--- Materials provided Enclosed Below ---

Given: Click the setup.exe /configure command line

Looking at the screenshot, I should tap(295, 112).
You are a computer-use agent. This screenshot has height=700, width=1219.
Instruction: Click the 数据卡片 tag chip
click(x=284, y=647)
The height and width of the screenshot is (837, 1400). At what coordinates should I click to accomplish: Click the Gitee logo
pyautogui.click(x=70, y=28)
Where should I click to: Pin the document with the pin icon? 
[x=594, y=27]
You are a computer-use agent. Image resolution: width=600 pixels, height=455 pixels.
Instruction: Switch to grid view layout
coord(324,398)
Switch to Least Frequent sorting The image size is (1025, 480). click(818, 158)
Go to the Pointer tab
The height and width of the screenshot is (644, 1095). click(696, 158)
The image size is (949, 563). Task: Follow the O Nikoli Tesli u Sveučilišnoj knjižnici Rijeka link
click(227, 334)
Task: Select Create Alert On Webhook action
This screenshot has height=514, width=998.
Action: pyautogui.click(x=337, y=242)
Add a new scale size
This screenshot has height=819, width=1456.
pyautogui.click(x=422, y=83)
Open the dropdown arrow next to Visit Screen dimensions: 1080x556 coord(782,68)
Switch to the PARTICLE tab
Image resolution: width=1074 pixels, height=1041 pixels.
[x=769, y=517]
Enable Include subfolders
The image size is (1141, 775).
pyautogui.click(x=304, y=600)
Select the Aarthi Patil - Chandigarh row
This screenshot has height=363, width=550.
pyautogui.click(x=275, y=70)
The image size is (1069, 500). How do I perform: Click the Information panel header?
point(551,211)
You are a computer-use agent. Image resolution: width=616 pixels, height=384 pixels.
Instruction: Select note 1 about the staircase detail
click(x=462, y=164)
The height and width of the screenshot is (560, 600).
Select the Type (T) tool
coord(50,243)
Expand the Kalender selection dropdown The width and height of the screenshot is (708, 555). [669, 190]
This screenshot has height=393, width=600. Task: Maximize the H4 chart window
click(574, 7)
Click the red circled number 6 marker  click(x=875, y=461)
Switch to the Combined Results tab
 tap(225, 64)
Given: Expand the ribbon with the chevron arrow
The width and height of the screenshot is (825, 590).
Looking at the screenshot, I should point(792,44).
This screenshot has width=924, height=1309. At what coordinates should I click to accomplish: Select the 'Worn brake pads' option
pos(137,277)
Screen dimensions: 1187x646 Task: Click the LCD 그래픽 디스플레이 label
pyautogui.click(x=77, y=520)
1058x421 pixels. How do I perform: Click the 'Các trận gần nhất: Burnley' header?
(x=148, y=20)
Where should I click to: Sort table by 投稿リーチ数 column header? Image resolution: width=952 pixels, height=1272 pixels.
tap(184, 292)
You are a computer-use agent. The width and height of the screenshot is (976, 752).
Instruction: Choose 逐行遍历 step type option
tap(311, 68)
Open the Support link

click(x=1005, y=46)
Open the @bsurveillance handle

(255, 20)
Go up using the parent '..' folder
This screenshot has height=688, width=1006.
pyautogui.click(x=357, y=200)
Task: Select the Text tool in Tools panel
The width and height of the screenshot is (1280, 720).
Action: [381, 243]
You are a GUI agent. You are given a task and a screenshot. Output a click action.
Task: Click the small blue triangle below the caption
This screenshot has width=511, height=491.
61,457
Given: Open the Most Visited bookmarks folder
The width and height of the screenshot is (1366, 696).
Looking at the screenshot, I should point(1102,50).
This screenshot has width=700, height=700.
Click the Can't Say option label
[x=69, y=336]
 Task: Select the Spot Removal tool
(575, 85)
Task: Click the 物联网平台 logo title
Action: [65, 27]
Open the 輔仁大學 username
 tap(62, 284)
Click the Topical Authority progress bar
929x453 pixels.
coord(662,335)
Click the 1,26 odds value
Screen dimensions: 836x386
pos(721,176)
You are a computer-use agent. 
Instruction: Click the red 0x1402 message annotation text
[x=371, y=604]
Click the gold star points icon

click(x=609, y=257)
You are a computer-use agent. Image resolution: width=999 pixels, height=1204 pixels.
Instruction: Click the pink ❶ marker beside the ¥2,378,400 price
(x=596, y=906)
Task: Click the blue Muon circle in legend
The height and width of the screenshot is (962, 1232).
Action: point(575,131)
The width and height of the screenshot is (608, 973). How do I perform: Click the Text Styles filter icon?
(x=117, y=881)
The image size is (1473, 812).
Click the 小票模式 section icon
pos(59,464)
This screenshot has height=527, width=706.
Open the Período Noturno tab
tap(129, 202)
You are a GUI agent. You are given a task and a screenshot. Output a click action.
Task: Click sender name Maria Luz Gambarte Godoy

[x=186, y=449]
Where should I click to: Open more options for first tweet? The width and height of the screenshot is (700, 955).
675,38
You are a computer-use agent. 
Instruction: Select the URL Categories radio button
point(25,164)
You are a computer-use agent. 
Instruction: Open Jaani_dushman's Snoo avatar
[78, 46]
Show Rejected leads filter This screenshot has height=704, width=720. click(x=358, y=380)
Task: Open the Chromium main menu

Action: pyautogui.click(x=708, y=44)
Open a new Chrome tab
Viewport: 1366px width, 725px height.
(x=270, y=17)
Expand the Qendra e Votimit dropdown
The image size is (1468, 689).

--- End of Enclosed Materials provided ---

### Directions
Report each line in the preceding entries that holds the string "agent".

### Answer for this exercise
You are a computer-use agent. This screenshot has height=700, width=1219.
You are a computer-use agent. Image resolution: width=600 pixels, height=455 pixels.
You are a computer-use agent. Image resolution: width=616 pixels, height=384 pixels.
You are a computer-use agent. The width and height of the screenshot is (976, 752).
You are a GUI agent. You are given a task and a screenshot. Output a click action.
You are a computer-use agent. 
You are a computer-use agent. Image resolution: width=999 pixels, height=1204 pixels.
You are a GUI agent. You are given a task and a screenshot. Output a click action.
You are a computer-use agent. 
You are a computer-use agent. 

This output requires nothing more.